Pop and Peek panic if called on an empty queue. Check IsEmpty or Len first if needed.

Examples

Min-heap (int)
pq := priorityqueue.New(func(a, b int) bool { return a < b })

pq.Push(5)
pq.Push(1)
pq.Push(3)

fmt.Println(pq.Pop())  // 1
fmt.Println(pq.Pop())  // 3
fmt.Println(pq.Pop())  // 5
Max-heap (int)
pq := priorityqueue.New(func(a, b int) bool { return a > b })

pq.Push(5)
pq.Push(1)
pq.Push(3)

fmt.Println(pq.Pop())  // 5
fmt.Println(pq.Pop())  // 3
fmt.Println(pq.Pop())  // 1
Custom struct — task scheduler
type Task struct {
    Name     string
    Priority int
}

pq := priorityqueue.New(func(a, b Task) bool {
    return a.Priority > b.Priority // higher int = higher priority
})

pq.Push(Task{"send email",   1})
pq.Push(Task{"fix outage",  10})
pq.Push(Task{"write docs",   3})

for !pq.IsEmpty() {
    fmt.Println(pq.Pop().Name)
}
// fix outage
// write docs
// send email
Pre-populate from a slice
nums := []int{9, 4, 7, 1, 5}
pq := priorityqueue.NewFromSlice(
    func(a, b int) bool { return a < b },
    nums,
)
// Builds the heap in O(n) instead of O(n log n) repeated pushes.

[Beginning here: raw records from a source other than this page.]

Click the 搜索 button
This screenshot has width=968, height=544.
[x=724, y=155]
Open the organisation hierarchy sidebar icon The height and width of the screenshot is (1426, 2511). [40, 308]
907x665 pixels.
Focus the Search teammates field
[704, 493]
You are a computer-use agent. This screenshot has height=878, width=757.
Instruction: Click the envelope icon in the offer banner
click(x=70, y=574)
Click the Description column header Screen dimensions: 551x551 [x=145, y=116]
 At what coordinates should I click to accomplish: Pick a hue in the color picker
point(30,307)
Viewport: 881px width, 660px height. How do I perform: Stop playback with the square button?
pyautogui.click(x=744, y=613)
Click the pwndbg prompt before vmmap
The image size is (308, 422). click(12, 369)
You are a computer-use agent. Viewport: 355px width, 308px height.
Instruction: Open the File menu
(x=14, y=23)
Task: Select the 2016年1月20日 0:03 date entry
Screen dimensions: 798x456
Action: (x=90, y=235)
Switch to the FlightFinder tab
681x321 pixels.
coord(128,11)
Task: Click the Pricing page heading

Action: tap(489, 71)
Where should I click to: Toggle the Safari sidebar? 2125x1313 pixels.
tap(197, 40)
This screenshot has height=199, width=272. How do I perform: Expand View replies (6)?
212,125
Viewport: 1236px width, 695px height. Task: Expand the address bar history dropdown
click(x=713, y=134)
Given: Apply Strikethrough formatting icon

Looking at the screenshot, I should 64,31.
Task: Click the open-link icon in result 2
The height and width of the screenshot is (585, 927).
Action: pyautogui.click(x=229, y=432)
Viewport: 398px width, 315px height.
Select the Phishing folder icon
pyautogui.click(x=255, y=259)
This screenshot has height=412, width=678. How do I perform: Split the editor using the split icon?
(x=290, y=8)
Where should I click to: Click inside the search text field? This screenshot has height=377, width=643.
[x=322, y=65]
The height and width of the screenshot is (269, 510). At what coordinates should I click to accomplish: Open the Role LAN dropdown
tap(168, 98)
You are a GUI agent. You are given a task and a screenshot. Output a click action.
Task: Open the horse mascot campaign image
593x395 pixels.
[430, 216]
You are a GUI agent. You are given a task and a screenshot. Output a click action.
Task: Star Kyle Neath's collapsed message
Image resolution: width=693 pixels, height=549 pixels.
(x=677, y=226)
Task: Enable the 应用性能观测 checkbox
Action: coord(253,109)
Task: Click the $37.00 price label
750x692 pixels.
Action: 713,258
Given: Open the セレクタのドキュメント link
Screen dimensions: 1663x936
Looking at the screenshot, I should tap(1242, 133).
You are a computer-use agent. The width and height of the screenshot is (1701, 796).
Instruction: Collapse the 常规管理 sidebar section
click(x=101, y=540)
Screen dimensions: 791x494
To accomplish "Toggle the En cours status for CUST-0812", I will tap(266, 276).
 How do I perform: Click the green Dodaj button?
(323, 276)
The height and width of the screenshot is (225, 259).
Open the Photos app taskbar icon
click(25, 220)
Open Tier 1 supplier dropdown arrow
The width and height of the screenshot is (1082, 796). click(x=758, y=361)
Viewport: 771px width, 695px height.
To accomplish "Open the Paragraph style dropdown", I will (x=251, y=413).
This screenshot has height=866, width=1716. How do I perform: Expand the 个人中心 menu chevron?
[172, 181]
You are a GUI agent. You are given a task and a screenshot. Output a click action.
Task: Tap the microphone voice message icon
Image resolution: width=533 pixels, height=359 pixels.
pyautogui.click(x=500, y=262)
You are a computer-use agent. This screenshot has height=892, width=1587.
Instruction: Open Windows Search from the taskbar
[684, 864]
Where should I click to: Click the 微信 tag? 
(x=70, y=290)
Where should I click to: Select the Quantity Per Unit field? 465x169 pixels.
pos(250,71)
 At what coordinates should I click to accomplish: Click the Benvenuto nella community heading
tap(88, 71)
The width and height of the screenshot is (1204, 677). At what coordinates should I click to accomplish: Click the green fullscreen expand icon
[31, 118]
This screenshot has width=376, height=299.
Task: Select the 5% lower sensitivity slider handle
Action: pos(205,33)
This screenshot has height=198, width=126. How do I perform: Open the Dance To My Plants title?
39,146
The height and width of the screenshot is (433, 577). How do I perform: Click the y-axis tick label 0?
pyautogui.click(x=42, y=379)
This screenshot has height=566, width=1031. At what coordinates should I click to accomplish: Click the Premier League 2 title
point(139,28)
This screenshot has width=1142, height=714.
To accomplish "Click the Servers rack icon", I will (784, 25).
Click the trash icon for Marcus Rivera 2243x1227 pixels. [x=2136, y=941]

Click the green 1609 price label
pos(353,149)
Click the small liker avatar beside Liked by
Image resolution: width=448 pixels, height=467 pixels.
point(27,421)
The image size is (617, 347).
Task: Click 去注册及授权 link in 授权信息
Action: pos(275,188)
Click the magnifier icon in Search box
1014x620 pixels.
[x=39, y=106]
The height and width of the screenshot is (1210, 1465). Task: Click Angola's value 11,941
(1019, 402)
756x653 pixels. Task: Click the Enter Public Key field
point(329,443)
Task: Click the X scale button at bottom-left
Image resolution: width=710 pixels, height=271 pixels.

fmt.Println(pq.Pop()) // 1
Peek without consuming
pq := priorityqueue.New(func(a, b int) bool { return a < b })
pq.Push(3)
pq.Push(1)
pq.Push(2)

fmt.Println(pq.Peek()) // 1  — queue still has 3 elements
fmt.Println(pq.Len())  // 3

Implementation notes

  • Backed by container/heap (standard library binary heap on a slice).
  • NewFromSlice copies the input slice before calling heap.Init, so the original is never mutated.
  • The internal Pop zeroes out the vacated slot to prevent memory leaks when T is a pointer or interface type.
  • The comparator convention (less(a, b) returns true when a should be popped before b) is identical to sort.Slice, so existing comparators can be reused directly.

Documentation

Overview

Package priorityqueue provides a generic priority queue backed by a binary heap.

The priority is determined by a user-supplied Less function:

less(a, b) returns true if a has higher priority than b

Min-heap (smallest value = highest priority):

pq := priorityqueue.New(func(a, b int) bool { return a < b })

Max-heap (largest value = highest priority):

pq := priorityqueue.New(func(a, b int) bool { return a > b })

Custom struct with priority field:

type Task struct { Name string; Priority int }
pq := priorityqueue.New(func(a, b Task) bool { return a.Priority > b.Priority })

Index

Constants

This section is empty.

Variables

This section is empty.

Functions

This section is empty.

Types

type PriorityQueue

type PriorityQueue[T any] struct {
	// contains filtered or unexported fields
}

PriorityQueue is a generic heap-backed priority queue. The zero value is not usable; use New or NewFromSlice to construct one.

func New

func New[T any](less func(a, b T) bool) *PriorityQueue[T]

New returns an empty PriorityQueue using the provided Less function to determine priority. less(a, b) must return true when a has higher priority than b (i.e. a should be popped before b).

func NewFromSlice

func NewFromSlice[T any](less func(a, b T) bool, values []T) *PriorityQueue[T]

NewFromSlice builds a PriorityQueue pre-populated with the given values. The slice is copied; the original is not modified. Time complexity: O(n).

func (*PriorityQueue[T]) IsEmpty

func (pq *PriorityQueue[T]) IsEmpty() bool

IsEmpty reports whether the queue has no elements.

func (*PriorityQueue[T]) Len

func (pq *PriorityQueue[T]) Len() int

Len returns the number of elements in the queue.

func (*PriorityQueue[T]) Peek

func (pq *PriorityQueue[T]) Peek() T

Peek returns the highest-priority element without removing it. Panics if the queue is empty. Time complexity: O(1).

func (*PriorityQueue[T]) Pop

func (pq *PriorityQueue[T]) Pop() T

Pop removes and returns the highest-priority element. Panics if the queue is empty. Time complexity: O(log n).

func (*PriorityQueue[T]) Push

func (pq *PriorityQueue[T]) Push(v T)

Push adds v to the queue. Time complexity: O(log n).